No es un dato irrelevante. Cuando Moisés muestra el Decálogo en dos tablas, en una aparecen los Mandamientos que guardan relación con Dios y, en la otra, los que se refieren a las relaciones entre los hombres. El amar a Dios sobre todas las cosas, como resumen de la primera, y al prójimo como a ti mismo, por aquel amor a Dios como esencia de la segunda, define la naturaleza y articulación entre ambas. Ser cristiano significa asumir las dos tablas, no sólo una. Y ése es el problema, la dificultad lógica por nuestra condición humana, que se convierte en terrible cuando, constatando la ausencia de una de las dos, nos negamos a rectificar.
Hay cristianos de la primera tabla, que pueden llegar a ser celosos cumplidores del ritual, e incluso más allá de ello pueden vivir en la oración y la práctica de los Sacramentos, pero no ven nunca al otro, al prójimo, entendido en sentido cristiano, es decir, no a aquél que está próximo a nosotros, por el que sentimos afinidad o empatía y con el que comulgamos políticamente, sino el próximo como alteridad, como otro yo muy distinto, que habla y promueve cuestiones que nos son profundamente contrarias. Ése es el prójimo del mandato cristiano, porque el otro es fácil de amar, es aquél a quien también puede amar el pagano.
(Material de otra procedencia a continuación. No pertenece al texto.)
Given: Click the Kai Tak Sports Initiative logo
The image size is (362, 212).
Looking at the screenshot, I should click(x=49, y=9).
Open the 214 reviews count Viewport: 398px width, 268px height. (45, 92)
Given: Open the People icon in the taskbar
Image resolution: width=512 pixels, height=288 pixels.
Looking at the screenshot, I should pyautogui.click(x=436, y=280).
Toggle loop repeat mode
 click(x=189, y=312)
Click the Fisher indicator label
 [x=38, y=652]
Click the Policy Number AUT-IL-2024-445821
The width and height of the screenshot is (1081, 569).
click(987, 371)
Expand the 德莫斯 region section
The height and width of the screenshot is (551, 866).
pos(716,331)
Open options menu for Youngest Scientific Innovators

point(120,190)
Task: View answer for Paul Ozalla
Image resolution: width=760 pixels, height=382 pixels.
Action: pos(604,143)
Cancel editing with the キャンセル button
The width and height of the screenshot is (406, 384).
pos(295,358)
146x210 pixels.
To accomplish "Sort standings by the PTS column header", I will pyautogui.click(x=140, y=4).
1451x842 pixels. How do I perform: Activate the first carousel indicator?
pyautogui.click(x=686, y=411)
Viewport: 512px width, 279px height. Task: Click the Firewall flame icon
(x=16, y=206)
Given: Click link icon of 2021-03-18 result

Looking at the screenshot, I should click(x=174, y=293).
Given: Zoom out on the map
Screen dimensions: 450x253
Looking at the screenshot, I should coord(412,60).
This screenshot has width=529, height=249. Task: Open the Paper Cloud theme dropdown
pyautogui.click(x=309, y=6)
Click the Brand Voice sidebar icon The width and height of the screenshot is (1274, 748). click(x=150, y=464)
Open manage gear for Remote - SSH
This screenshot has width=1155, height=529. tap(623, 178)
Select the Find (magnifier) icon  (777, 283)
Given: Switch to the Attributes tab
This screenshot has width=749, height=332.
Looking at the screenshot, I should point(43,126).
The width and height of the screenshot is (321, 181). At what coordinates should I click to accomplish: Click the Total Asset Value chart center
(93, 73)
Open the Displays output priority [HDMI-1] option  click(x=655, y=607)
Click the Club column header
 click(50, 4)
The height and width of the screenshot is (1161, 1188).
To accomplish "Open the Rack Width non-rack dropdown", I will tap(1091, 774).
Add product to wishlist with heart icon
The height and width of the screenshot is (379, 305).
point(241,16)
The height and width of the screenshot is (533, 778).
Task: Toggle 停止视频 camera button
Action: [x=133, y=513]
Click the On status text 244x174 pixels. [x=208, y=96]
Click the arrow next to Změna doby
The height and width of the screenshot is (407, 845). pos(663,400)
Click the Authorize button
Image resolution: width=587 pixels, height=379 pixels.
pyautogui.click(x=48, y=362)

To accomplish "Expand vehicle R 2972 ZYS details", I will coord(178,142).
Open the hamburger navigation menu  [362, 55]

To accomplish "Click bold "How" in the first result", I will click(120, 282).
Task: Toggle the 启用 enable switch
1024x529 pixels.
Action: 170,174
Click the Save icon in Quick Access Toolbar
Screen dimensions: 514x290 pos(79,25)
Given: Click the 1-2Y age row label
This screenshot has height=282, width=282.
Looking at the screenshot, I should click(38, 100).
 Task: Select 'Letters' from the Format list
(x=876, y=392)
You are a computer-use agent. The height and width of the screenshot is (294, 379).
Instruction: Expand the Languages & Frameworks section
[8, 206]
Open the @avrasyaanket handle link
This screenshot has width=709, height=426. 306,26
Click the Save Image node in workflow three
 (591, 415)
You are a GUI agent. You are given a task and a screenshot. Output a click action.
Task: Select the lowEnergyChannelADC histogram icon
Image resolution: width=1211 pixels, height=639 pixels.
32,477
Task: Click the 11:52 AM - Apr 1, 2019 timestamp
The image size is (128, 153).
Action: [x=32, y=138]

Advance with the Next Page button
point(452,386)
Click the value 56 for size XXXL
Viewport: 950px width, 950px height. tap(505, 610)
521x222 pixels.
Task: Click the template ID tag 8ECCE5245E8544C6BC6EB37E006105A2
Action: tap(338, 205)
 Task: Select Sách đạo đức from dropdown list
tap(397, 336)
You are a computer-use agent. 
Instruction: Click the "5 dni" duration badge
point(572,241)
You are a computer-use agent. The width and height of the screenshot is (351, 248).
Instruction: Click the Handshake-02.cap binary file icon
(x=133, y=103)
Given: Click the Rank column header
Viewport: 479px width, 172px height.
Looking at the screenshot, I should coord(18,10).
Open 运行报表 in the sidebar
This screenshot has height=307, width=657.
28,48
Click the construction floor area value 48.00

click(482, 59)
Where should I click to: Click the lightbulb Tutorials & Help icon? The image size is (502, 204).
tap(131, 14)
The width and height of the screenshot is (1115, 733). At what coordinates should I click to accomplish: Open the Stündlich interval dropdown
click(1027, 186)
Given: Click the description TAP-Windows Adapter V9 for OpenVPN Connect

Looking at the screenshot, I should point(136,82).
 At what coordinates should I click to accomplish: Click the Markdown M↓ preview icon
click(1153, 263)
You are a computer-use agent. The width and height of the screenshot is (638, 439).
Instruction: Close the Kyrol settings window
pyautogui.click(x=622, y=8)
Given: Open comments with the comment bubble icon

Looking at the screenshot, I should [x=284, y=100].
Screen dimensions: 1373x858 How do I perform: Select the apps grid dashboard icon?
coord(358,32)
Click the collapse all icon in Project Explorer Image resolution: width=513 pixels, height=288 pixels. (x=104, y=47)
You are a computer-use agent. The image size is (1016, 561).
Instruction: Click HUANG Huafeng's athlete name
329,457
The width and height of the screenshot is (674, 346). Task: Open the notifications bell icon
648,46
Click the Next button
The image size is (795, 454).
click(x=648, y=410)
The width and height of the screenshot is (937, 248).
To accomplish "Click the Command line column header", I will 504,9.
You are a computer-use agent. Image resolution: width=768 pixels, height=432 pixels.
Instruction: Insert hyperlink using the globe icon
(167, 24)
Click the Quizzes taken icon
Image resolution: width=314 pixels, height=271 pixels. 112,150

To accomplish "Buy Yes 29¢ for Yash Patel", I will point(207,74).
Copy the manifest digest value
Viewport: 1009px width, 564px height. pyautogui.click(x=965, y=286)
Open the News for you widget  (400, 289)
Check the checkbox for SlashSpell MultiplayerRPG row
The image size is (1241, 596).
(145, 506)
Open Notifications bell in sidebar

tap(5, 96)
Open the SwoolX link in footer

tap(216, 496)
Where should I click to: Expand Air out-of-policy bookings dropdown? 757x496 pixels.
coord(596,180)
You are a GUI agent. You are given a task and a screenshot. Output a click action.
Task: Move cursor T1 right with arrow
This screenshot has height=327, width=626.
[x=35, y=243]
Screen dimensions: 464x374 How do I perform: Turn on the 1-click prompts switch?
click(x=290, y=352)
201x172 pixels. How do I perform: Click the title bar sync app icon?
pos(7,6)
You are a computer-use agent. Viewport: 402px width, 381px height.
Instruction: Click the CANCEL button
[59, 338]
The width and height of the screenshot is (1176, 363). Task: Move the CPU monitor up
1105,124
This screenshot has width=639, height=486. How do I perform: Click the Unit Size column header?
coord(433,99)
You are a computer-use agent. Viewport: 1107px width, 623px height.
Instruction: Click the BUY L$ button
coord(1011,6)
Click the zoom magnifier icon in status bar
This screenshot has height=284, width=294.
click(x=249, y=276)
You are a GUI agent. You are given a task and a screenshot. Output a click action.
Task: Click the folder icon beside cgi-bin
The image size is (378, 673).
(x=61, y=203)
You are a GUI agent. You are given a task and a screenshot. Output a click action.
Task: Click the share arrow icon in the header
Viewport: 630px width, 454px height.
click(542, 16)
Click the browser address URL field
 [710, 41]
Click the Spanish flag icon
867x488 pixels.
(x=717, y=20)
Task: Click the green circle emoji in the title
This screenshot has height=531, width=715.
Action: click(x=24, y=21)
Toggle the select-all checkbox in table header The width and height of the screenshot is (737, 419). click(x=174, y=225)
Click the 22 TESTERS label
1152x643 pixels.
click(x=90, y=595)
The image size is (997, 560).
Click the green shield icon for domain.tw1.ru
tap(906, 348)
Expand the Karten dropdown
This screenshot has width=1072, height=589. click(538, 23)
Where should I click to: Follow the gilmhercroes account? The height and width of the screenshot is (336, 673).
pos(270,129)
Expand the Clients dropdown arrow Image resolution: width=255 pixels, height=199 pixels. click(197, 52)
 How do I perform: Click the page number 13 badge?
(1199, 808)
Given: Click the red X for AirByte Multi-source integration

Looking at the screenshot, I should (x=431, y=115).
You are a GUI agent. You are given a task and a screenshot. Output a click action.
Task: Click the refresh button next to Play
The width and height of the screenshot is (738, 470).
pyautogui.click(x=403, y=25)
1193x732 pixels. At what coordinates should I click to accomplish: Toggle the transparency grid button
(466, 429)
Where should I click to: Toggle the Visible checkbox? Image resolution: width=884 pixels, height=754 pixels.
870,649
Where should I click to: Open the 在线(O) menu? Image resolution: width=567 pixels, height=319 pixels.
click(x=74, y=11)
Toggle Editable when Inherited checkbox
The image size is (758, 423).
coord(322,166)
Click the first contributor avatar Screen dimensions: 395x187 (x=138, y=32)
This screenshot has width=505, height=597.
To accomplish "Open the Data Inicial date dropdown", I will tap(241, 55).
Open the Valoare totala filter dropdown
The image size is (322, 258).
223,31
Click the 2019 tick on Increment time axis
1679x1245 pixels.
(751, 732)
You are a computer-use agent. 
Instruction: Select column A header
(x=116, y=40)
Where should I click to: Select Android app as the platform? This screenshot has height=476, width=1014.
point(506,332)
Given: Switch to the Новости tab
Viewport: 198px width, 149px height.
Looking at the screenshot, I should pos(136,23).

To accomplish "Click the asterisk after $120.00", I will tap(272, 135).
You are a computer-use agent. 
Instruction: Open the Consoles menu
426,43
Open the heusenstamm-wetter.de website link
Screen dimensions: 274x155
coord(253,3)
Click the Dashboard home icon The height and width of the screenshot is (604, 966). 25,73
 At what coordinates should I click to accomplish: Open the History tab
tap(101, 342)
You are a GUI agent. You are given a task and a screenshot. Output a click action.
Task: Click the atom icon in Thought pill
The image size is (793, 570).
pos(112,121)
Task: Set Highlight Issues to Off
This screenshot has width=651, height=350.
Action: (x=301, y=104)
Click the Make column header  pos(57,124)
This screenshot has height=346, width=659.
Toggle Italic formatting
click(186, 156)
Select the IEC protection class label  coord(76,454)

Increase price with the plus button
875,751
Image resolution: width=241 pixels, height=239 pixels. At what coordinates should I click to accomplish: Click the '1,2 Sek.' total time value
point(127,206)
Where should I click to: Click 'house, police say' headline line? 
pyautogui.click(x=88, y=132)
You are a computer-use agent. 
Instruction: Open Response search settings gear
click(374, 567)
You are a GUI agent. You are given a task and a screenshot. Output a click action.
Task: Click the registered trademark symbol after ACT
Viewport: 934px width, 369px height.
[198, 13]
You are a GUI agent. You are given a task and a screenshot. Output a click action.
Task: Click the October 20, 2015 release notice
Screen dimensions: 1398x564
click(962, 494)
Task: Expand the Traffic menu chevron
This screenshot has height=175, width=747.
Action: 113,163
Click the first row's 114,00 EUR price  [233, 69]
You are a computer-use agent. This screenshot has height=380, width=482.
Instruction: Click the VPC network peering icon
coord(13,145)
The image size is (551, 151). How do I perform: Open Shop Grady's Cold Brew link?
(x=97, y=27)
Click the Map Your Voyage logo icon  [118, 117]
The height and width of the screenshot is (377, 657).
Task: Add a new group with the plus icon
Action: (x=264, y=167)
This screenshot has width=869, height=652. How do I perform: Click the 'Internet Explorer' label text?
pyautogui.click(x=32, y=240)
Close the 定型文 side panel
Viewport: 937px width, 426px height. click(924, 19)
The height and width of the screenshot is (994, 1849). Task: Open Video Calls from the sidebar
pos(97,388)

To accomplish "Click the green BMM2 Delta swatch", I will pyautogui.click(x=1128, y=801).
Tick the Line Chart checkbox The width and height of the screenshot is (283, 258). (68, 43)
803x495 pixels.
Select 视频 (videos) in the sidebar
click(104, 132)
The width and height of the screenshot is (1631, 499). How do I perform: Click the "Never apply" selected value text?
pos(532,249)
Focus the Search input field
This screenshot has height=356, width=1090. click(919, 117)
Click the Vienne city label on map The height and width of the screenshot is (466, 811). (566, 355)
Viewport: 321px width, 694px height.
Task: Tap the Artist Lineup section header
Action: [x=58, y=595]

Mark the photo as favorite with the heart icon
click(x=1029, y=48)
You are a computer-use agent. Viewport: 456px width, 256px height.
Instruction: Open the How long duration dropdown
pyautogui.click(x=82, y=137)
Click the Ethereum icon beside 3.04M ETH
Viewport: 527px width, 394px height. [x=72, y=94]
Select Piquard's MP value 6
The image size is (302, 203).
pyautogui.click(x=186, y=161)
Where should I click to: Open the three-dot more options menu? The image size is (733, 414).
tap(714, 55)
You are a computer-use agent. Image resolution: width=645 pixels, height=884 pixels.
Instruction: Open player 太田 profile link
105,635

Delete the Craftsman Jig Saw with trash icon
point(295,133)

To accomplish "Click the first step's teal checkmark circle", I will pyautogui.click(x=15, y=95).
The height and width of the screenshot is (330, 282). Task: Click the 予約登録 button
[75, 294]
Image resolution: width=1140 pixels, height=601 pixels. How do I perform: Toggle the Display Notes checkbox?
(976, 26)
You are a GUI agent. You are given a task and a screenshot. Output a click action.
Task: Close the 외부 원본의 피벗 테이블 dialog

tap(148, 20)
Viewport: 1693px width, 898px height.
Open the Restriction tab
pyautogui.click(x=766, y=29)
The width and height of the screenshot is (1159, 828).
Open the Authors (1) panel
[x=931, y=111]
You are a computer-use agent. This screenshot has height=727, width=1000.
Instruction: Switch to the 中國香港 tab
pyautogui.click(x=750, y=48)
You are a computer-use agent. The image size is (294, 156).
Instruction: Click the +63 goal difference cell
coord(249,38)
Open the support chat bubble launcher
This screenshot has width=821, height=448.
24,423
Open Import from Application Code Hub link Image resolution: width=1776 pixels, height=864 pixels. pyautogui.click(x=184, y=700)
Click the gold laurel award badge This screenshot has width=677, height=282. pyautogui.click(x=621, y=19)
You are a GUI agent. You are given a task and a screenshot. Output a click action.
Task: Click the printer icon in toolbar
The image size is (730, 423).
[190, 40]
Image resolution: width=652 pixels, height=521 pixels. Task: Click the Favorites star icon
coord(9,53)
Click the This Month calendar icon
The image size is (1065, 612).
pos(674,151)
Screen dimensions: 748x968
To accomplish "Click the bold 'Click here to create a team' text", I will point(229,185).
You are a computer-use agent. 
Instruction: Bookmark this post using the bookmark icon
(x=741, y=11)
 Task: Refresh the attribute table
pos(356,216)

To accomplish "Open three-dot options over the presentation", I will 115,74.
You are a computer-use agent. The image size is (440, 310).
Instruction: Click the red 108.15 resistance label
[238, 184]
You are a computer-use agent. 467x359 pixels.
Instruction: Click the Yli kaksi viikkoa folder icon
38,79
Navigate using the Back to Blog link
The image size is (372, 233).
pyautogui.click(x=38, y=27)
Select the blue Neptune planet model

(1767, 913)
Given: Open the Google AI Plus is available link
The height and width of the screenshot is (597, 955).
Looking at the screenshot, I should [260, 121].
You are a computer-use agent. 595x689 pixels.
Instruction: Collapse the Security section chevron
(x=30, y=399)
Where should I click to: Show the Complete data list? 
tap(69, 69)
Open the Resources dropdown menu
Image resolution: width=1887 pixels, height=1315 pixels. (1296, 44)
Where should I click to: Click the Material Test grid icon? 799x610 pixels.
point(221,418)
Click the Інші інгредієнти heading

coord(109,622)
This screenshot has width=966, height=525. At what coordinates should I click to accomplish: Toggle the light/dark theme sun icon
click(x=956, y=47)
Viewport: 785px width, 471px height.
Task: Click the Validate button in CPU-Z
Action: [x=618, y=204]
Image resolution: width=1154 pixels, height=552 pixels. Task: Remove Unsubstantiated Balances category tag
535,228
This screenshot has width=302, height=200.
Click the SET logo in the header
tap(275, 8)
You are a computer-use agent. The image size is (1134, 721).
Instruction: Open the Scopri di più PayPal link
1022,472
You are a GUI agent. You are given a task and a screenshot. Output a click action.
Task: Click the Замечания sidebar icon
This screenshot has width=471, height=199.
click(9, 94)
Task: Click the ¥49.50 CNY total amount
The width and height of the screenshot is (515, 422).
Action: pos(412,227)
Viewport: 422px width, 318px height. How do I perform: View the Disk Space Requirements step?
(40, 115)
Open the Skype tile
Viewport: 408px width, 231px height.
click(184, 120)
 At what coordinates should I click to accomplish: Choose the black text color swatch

Los católicos de la primera tabla de la ley pueden perder todo sentido del deber (amar cuando el prójimo plantea, por ejemplo, razones políticas y sociales absolutamente opuestas a las suyas, no tanto porque sean poco cristianas sino porque son radicalmente distintas), y entonces, en ocasiones, hace una operación que todavía es más contraria al sentido evangélico. Intenta disfrazar su ira y rechazo de una vestimenta católica. ¿Significa esto que los católicos no vamos a discrepar nunca y a razonar contra algo? La respuesta es evidente: ¡claro que sí! Lo que pasa es que lo haremos con razones, que estaremos contra un objetivo, una norma y un hecho, pero actuaremos siempre con respeto a las personas intentando entender los motivos de aquella propuesta. Y es que, aunque sea mala o nos lo parezca, siempre habrá un resquicio, un espacio mayor o menor de verdad, que deberemos saber ver y valorar.
Cuando rechazamos la ley del matrimonio homosexual, es obvio que no estamos rechazando a las personas que lo son. Sabemos ver en aquella demanda un enfoque radicalmente equivocado de una situación social que pide atención, no la del matrimonio, pero sí algún tipo de respuesta. Este ejemplo sirve para prácticamente todas las categorías políticas, incluso con mayor intensidad, porque precisamente lo hemos escogido porque, de todas las leyes aprobadas en este país y las que ahora están en debate, es (junto con la ley del aborto y la del divorcio instantáneo) la que crea una mayor ruptura antropológica, una mayor destrucción de la esencia de la naturaleza humana.
Pero existen también los católicos de la segunda tabla, los que reducen el Evangelio a un mensaje estrictamente humano y ven en Jesús no al liberador de la humanidad, sino a un líder político. Ignoran lo que dijo San Agustín sobre “el veneno horrendo y oculto de vuestro error: pretendéis que la Gracia de Cristo sea su ejemplo y no su don”. Un reciente artículo del jesuita José Ignacio González Faus pone de relieve ese cristianismo falseado de la segunda tabla que presenta una dialéctica inventada entre misa, vida religiosa, reivindicación católica y acudir al servicio del hombre. Plantea como opuestos elementos de una misma secuencia y pretende eliminar aquello que precisamente le aporta sentido: la apertura al misterio de Dios y su Gracia.